L’ensemble des essais thérapeutiques (> 10 000 patients), au cours de ces dix dernières années, a abouti à l’absence de résultats favorables, faisant remettre en cause l’hypothèse initiale de l’existence d’un état pro-inflammatoire systémique généralisé. Cependant, il est possible de mettre en évidence une diminution significative de la mortalité, environ de 3 à 4 %, quand on réalise une méta-analyse de ces essais cliniques, témoignant éventuellement de la faiblesse des études. Il n’y a pas de cible magique du sepsis et avant d’utiliser une thérapeutique anti-inflammatoire, il est nécessaire de caractériser l’état immunitaire du patient. Récemment, une étude clinique (Ramses study) évaluant un anti-TNF a permis de mettre en évidence une réduction significative de la mortalité (4,6 %) chez des patients en sepsis sévère présentant une interleukine-6 > 1 000 pg/mL. Il apparaît actuellement que l’activité pro-inflammatoire semble localisée au niveau du site infecté et qu’il existe plutôt une réponse
anti-inflammatoire systémique généralisée conduisant à un état d’immunosuppression chez les patients septiques.
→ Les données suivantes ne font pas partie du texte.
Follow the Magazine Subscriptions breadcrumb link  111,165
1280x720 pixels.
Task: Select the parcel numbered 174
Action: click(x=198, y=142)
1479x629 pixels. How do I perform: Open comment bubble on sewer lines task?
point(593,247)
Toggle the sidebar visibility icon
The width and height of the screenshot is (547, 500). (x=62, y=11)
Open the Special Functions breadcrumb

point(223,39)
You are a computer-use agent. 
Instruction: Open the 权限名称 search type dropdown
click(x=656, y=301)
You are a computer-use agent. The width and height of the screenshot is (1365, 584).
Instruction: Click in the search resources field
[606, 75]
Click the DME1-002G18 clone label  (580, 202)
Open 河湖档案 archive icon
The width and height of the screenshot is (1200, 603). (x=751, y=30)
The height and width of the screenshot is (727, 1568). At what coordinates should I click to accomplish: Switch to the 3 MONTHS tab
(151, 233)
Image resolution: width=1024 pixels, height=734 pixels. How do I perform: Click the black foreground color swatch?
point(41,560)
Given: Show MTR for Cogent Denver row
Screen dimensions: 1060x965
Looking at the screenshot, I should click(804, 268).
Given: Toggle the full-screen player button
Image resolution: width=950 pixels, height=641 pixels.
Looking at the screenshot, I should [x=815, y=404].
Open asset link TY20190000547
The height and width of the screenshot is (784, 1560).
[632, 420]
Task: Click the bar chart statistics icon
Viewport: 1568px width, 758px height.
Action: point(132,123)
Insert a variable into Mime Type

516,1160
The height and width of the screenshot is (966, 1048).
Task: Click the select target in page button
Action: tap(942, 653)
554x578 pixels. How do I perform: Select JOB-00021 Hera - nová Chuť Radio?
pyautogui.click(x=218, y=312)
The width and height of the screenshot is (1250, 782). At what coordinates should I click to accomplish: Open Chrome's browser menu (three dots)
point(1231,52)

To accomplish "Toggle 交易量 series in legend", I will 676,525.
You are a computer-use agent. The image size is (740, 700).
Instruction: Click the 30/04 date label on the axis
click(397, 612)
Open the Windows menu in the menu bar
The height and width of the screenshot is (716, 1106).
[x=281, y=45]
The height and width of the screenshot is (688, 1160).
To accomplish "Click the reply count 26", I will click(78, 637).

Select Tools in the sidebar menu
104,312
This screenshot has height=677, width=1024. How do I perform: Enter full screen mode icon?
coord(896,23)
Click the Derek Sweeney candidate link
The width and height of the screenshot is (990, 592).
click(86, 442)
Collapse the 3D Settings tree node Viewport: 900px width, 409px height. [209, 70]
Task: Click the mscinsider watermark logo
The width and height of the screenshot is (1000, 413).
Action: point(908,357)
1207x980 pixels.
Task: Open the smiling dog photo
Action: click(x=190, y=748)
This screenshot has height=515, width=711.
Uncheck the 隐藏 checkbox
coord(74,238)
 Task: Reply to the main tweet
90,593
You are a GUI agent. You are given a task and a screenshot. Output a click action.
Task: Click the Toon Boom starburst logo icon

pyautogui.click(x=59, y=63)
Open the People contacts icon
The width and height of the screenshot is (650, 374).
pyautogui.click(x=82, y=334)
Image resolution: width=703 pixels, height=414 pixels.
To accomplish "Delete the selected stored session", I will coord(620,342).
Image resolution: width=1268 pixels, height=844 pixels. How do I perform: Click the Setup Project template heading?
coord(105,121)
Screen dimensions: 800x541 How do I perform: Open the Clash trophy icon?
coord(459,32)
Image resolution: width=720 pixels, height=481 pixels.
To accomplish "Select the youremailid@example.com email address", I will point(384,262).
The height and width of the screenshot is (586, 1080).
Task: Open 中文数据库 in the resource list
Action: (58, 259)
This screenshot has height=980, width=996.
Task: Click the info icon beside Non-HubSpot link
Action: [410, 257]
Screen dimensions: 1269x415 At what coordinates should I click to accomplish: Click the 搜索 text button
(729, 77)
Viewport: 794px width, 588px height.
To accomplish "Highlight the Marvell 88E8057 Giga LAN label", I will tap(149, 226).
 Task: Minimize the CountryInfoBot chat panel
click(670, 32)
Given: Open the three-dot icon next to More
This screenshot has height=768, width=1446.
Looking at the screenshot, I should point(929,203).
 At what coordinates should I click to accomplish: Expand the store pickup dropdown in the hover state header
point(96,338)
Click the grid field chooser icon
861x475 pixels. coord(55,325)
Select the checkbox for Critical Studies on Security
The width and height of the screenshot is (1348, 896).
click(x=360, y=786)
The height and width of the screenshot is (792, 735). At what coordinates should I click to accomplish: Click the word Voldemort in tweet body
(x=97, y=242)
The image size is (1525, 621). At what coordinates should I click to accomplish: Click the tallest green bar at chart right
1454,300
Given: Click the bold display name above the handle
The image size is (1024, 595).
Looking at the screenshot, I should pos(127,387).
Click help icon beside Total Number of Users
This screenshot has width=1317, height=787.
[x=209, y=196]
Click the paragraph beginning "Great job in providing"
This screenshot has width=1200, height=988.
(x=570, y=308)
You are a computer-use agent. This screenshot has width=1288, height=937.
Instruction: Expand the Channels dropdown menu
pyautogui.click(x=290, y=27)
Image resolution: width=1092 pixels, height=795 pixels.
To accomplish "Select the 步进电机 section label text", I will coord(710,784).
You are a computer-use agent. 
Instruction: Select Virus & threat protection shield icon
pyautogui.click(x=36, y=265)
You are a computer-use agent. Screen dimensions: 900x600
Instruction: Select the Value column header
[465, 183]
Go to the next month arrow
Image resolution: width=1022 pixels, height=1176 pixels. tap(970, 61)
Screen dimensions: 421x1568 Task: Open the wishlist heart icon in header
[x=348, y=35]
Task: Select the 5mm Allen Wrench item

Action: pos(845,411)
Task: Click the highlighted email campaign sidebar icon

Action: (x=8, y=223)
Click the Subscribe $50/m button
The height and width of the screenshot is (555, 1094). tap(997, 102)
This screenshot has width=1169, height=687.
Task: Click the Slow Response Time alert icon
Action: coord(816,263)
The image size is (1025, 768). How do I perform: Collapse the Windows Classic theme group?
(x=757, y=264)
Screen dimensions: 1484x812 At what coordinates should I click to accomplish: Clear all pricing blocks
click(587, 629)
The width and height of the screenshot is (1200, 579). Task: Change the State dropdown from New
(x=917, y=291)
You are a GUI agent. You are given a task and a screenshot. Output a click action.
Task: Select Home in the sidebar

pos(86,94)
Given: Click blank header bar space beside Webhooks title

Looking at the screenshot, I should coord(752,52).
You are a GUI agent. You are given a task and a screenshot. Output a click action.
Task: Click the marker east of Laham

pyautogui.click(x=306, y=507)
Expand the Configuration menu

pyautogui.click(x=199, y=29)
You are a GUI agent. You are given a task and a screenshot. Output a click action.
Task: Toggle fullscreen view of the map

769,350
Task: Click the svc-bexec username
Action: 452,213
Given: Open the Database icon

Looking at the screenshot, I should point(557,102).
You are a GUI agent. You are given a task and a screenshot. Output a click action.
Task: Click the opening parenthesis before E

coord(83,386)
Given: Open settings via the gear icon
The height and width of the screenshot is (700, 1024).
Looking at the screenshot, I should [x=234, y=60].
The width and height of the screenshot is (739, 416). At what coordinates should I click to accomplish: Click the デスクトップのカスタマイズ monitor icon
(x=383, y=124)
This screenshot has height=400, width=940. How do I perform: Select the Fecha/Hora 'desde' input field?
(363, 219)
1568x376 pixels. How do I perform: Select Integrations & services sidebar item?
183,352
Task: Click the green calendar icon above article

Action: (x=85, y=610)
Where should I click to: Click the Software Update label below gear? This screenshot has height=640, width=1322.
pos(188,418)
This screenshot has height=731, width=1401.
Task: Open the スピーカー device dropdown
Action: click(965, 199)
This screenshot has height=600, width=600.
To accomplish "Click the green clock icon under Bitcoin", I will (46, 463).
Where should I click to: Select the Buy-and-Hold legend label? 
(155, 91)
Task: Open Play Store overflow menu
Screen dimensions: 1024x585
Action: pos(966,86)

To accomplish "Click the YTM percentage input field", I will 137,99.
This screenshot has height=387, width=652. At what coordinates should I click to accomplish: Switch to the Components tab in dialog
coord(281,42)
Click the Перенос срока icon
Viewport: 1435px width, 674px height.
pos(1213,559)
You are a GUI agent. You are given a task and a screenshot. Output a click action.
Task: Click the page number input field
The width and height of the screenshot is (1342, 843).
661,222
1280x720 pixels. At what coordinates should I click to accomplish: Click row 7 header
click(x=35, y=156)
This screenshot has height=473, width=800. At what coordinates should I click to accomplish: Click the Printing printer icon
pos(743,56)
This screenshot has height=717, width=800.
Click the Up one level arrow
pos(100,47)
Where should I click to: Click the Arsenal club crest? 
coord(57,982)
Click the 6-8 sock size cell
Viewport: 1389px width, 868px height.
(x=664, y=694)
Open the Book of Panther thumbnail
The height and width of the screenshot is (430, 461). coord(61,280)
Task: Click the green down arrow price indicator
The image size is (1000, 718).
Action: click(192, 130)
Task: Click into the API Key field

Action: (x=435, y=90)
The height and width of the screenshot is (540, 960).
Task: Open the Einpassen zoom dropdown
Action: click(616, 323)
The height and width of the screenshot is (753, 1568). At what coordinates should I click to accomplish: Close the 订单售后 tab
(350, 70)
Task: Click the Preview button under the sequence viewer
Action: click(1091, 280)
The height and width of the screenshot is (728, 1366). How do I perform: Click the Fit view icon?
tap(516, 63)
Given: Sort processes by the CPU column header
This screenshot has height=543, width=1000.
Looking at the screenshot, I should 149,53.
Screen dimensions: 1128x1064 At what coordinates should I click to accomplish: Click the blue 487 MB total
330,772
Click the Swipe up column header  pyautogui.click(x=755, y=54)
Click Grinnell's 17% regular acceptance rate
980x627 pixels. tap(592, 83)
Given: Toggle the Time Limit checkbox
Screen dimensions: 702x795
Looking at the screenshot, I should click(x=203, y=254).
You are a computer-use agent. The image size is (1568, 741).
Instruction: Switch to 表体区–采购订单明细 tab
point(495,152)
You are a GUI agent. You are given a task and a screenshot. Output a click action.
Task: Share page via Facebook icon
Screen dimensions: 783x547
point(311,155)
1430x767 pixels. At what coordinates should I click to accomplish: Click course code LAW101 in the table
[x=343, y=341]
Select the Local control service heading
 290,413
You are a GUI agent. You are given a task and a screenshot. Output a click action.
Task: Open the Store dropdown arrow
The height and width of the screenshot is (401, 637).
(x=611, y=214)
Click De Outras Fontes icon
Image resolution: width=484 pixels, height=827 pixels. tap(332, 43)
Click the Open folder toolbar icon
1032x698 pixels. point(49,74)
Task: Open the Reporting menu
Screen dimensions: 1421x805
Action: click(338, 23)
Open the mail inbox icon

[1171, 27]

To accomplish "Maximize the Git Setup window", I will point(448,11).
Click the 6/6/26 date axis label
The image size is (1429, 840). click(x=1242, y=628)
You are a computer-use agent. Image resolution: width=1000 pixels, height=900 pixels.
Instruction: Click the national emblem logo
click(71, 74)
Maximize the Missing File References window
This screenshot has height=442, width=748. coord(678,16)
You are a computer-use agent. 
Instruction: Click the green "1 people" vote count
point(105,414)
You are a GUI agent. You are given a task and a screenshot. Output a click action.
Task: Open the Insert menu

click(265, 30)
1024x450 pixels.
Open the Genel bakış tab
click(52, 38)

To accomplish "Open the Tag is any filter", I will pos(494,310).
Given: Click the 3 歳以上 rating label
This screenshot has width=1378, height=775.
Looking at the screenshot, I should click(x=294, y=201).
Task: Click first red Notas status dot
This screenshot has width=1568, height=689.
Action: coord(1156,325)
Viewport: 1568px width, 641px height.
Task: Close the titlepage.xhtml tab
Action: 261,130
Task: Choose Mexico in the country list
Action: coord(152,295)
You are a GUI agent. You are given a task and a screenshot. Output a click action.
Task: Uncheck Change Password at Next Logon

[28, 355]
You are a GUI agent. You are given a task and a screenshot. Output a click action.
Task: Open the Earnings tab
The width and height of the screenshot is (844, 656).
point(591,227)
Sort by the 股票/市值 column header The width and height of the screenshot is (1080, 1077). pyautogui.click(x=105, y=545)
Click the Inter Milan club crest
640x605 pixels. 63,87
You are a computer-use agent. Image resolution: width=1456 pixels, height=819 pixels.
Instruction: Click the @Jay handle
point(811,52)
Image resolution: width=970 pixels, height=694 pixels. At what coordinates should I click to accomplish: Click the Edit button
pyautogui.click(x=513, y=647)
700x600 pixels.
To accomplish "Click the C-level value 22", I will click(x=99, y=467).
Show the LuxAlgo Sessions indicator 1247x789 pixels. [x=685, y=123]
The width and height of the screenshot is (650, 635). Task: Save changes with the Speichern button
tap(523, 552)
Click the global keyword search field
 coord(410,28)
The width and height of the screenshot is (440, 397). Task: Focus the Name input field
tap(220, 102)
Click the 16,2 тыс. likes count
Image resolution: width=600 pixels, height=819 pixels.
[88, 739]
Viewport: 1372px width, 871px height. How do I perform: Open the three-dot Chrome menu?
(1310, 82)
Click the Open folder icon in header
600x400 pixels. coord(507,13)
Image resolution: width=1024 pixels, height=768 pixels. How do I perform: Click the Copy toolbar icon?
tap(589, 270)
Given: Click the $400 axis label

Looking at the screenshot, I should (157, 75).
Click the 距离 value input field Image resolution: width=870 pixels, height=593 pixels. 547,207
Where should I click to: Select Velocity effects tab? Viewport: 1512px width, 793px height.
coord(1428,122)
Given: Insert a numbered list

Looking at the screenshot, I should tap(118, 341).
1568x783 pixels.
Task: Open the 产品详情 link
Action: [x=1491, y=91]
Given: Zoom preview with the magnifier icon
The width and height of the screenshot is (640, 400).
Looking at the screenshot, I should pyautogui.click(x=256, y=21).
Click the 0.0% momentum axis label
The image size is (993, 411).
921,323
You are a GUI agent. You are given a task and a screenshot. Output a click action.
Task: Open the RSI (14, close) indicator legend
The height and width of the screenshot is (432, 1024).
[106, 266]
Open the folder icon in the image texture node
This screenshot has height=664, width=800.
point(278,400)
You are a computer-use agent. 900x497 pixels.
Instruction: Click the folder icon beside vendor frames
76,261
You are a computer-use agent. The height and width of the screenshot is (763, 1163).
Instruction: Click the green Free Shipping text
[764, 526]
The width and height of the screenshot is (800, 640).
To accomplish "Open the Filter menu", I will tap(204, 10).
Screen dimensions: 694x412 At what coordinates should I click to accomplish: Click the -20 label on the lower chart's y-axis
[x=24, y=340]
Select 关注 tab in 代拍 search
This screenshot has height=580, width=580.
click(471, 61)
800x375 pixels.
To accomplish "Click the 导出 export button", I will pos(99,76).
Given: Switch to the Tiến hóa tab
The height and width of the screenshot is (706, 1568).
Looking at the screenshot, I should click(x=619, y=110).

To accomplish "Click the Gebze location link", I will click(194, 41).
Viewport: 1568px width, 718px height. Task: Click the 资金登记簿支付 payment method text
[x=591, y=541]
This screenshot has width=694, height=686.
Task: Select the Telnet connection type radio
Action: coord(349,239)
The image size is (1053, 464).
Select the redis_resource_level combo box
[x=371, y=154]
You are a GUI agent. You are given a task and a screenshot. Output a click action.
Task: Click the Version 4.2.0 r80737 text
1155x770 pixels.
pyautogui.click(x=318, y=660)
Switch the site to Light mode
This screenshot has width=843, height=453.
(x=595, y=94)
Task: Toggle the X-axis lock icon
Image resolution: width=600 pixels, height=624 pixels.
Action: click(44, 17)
De nouvelles molécules à visée pro-inflammatoire, comme le G-CSF, le GM-CSF ou l’interféron ã, pourraient être une nouvelle alternative thérapeutique.

Conduite à tenir

Prise en charge d’un patient présentant un état infectieux grave dans un service d’urgences

On peut résumer la conduite pratique, face à un patient présentant un état infectieux grave, de la manière suivante :
– déshabiller et examiner le patient afin de visualiser correctement l’intensité des marbrures et l’existence de tâches purpuriques ;
– mettre en place une surveillance scopique, un saturomètre et une pression artérielle non invasive ;
– démarrer une oxygénothérapie à haut débit (> 6 L/min) sauf en cas d’insuffisance respiratoire chronique ;
– mettre en place 2 voies veineuses périphériques (une pour le remplissage, l’autre pour l’utilisation éventuelle d’une drogue vasoactive) ;
– débuter le remplissage vasculaire (1er flacon) ;
– pratiquer ECG, radiographie pulmonaire ;
– réaliser des hémocultures et un bilan infectieux en fonction de la porte d’entrée (ECBU, ponction pleurale, ponction d’ascite, PL, etc.) ;
– faire un bilan biologique à la recherche :
  • d’une hypoxémie (GDS),
  • d’une acidose métabolique (GDS) et d’une hyperlactatémie,
  • d’une CIVD (NF, coagulation),
  • d’une insuffisance rénale aiguë (ionogramme),
  • d’une inflammation (CRP, PCT) ;
– mettre en place un sondage urinaire pour surveillance de la diurèse ;
– poursuivre le remplissage vasculaire (2e flacon), en cas d’hypotension artérielle persistante malgré le remplissage initial ;
– si nécessité de drogues vasoactives, commencer par dopamine à 5 µg/kg/min, que l’on augmentera par paliers successifs de 5 µg en fonction de la réponse clinique ;
– administrer un traitement antibiotique précoce ;
– appeler le réanimateur.
Conclusion


Le pronostic d’un patient présentant un choc septique dépend essentiellement de la qualité de la prise en charge initiale, qui comportera la mise en œuvre de manière simultanée du traitement symptomatique (remplissage vasculaire ± drogues vasoactives) et du traitement étiologique (traitement anti-infectieux précoce et adapté, recherche d’un foyer chirurgical).